Стократ - Дяченко Марина и Сергей. Страница 9
Зато в лесу, где дикие звери, или в заброшенной гробнице, где враждебные духи, змеи или чудовища, он почти никогда не испытывал страха. Среди искателей запретного ему не был равных. Он давно бы с золотой тарелки ел, если бы не боялся до мокрых штанов, что о его похождениях узнают люди.
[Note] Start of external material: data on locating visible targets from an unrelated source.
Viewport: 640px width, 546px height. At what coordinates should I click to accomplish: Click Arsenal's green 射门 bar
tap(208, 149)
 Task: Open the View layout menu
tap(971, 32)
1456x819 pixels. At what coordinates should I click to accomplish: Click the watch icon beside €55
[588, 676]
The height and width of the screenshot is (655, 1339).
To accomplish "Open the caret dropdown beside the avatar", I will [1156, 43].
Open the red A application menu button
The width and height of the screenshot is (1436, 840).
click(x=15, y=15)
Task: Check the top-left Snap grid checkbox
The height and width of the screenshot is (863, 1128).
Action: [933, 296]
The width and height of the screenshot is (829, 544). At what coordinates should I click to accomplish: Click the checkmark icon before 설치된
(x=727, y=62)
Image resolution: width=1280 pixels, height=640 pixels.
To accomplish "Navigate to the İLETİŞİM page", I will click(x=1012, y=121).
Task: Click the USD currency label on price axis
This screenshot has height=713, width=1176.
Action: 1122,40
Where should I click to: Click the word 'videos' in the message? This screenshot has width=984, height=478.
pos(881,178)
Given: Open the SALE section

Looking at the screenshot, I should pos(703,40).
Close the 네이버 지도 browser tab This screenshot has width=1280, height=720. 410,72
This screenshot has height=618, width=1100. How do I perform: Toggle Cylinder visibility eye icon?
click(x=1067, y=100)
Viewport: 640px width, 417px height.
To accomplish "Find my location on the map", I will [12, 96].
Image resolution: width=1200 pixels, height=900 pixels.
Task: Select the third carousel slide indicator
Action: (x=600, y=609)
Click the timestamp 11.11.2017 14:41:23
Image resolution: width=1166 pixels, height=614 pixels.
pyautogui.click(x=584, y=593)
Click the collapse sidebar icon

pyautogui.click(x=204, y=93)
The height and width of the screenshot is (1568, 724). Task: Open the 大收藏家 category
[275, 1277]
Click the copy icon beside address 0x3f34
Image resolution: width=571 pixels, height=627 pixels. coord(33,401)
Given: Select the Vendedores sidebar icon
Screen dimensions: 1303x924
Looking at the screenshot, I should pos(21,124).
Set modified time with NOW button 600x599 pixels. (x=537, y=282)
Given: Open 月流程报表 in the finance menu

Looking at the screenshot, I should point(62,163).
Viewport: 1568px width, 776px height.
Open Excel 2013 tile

Он насухо вытер тарелку корочкой хлеба. Масла в каше было едва-едва. И что теперь делать?
Его лошадь стояла у коновязи, утопив морду в мешке с кормом. Репка собирался, продав товар, сразу идти на постоялый двор, и там уже дать отдохнуть и себе, и лошади. А теперь все шло кувырком, потому что денег не было. Еще одна тарелка похлебки – и все.
Что бы такое продать без опаски?
Он отцепил от седла мешок. Сел на камень, осторожно развязал горловину, чтобы взгляд случайного прохожего не упал на содержимое. Сверху лежал кошель с дорожными мелочами: ни одна не годилась для продажи. На дне, завернутые в ветхую ткань, хранились статуэтки невиданных чужих богов – большеголовых, безглазых, бескрылых. И других – тонкошеих, глазастых, похожих одновременно на девушек и птиц. Репка брал только те, что хорошо сохранились, а говорят, любители-знатоки круглую сумму выплачивают и за обломки…
Только где найдешь этих знатоков?
Он снова завязал мешок. Погладил лошадь, та покосилась укоризненно. Далекий путь, опасности, ночные скачки. И чего ради?
– Подождем еще, – сказал он не то лошади, не то сам себе. – Может, еще появится.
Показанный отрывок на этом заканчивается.